Казалось, Он спал вечность. Или от силы минут пятнадцать. Мы потеряли счет времени и ощущение реальности — от стресса и недосыпа. Так и сидели, боясь пошевелиться и почти не моргая.
Он резко поднялся — мы вздрогнули. Измятое об подушку, лицо его стало еще бледнее — хоть сейчас без грима в фильм ужасов. Сделал глоток из бутылки «Пепси» с пожухлой этикеткой и вышел помочиться.
— Можно, мы тоже? — задние двери щелкнули — открылись.
Пытаться бежать сейчас, в поле, без вещей — бессмысленно. Решили ехать дальше и всеми правдами и неправдами, истериками и криком заставить его остановиться около ближайшего магазина, кафе или заправки.
Но кричать не пришлось.
Вскоре он сам свернул у деревянного трактира, открыл двери и пригласил пойти с ним.
В кафе оказалось людно, и била в глаза реальная жизнь.
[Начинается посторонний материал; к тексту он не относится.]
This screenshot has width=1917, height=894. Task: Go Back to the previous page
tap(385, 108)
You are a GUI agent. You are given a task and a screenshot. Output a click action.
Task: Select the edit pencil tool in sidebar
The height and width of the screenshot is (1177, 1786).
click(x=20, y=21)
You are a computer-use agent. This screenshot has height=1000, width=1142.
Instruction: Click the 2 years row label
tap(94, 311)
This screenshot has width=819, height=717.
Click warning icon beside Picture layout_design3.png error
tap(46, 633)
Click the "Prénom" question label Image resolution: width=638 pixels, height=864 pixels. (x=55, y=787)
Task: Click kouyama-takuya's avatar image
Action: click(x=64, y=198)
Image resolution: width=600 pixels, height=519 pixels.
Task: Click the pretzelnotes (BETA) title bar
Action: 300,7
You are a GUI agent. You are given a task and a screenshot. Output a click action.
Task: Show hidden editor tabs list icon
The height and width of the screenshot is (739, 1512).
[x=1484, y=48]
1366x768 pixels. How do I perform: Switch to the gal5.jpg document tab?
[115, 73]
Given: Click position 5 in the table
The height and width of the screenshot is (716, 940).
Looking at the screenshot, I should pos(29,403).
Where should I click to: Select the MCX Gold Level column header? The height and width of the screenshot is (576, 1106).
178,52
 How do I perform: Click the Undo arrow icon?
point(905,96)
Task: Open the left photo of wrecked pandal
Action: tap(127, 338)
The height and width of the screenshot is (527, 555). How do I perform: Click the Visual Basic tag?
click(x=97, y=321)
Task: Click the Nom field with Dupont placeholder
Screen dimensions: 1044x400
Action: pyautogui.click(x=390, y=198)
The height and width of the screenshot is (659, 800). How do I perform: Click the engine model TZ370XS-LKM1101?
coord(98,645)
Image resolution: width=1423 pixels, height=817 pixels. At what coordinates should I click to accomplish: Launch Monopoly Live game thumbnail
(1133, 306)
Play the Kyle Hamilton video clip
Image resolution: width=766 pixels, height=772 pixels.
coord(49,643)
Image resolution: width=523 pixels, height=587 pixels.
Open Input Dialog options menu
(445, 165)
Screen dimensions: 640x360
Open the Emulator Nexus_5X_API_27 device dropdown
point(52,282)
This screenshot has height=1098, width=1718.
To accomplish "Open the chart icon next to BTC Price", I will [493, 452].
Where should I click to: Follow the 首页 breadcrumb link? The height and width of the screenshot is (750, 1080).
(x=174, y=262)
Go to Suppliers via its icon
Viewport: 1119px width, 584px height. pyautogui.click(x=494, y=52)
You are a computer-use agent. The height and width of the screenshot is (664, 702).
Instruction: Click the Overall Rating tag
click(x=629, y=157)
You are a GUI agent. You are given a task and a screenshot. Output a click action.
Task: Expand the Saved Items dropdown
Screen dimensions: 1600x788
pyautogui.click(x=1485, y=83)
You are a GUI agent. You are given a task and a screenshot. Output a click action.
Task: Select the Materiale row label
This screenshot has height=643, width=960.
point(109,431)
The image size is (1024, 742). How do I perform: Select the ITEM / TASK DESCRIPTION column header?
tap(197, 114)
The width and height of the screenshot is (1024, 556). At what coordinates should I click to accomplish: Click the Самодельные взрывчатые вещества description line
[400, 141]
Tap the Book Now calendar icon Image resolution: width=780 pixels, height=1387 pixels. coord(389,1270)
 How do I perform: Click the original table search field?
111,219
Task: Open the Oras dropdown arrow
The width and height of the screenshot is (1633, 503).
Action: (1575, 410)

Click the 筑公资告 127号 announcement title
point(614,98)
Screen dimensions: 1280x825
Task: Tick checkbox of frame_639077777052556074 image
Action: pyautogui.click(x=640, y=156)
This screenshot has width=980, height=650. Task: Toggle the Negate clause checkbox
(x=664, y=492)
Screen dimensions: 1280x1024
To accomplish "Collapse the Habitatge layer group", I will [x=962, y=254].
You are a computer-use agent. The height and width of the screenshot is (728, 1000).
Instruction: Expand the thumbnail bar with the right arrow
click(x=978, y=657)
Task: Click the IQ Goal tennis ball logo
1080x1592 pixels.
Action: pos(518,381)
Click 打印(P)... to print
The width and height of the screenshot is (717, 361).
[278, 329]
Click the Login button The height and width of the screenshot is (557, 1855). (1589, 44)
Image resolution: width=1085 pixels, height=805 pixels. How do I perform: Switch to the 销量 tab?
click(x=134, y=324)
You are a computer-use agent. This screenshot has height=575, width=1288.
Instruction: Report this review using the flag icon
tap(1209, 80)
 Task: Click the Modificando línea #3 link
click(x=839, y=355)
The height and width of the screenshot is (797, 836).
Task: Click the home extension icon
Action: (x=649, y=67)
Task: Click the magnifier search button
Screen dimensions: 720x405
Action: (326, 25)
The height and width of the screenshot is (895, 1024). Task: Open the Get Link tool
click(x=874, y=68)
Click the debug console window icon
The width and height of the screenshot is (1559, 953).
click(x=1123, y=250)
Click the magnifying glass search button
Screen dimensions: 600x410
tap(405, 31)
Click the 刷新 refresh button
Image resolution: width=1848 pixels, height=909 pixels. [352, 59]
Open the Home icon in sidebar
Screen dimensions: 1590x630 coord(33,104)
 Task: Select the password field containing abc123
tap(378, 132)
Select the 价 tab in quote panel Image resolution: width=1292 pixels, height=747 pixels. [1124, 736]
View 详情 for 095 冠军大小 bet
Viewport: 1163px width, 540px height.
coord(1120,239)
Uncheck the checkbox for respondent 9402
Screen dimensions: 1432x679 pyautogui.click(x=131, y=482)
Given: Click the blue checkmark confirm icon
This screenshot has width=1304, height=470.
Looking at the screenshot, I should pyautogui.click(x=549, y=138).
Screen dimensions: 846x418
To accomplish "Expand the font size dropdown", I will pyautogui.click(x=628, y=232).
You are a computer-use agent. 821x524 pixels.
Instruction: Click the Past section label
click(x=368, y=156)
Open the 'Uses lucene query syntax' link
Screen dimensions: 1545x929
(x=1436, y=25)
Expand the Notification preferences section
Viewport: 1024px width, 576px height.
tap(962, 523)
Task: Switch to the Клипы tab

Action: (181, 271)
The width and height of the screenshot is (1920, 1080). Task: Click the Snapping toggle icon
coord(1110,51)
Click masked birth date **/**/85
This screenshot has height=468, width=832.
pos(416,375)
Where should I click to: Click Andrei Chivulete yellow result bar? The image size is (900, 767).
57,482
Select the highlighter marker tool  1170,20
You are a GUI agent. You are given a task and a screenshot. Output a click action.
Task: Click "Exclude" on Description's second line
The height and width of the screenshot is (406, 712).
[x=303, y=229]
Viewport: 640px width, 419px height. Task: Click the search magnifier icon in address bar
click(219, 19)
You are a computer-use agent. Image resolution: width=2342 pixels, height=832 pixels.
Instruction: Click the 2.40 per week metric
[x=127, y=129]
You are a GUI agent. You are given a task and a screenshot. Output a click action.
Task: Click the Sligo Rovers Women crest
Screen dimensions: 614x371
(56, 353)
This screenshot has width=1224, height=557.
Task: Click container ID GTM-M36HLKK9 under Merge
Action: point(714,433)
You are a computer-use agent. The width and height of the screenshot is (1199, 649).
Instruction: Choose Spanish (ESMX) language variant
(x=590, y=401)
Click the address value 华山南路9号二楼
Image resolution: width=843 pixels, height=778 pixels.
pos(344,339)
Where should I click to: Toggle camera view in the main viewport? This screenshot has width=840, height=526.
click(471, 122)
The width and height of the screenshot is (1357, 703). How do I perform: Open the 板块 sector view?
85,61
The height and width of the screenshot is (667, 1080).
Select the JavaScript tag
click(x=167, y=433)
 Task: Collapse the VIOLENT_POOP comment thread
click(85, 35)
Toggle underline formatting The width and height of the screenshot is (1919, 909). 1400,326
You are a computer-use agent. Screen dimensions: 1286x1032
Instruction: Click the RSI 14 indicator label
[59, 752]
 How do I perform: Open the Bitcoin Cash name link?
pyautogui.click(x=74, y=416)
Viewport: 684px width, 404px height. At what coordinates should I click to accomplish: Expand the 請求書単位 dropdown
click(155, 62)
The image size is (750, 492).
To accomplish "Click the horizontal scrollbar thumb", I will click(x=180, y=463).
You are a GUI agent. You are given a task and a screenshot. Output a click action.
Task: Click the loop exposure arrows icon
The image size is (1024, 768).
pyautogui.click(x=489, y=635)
Я ощущала себя, будто впервые вышла на улицу после долгой болезни, когда все вокруг кажется слишком громким, слишком реальным.
Он стоял около стойки кафе и энергично махал руками, показывая на нас. Он... объяснялся на языке жестов!
Я почувствовала, как у меня защипало в дальнем конце нёба, а потом — вкус слез облегчения.
Работница кафе Ирина «перевела» нам, что водителя зовут Андрей, и он обычно не подбирает голосующих на дороге, потому что ну зачем ему эти сложности, раз он немой? Но мы были такие напуганные из-за оводов (или слепней?), что он решил помочь. А потом и сам не знал, как прояснить ситуацию.
Мы проехали с ним еще около часа до точки, где наши пути разошлись. А потом шли с Алькой по пустынной дороге в лучах утреннего солнца и, фальшивя, дружно пели «Беспечного ангела» группы «Ария». Впереди у нас был рок-фестиваль и еще целое лето.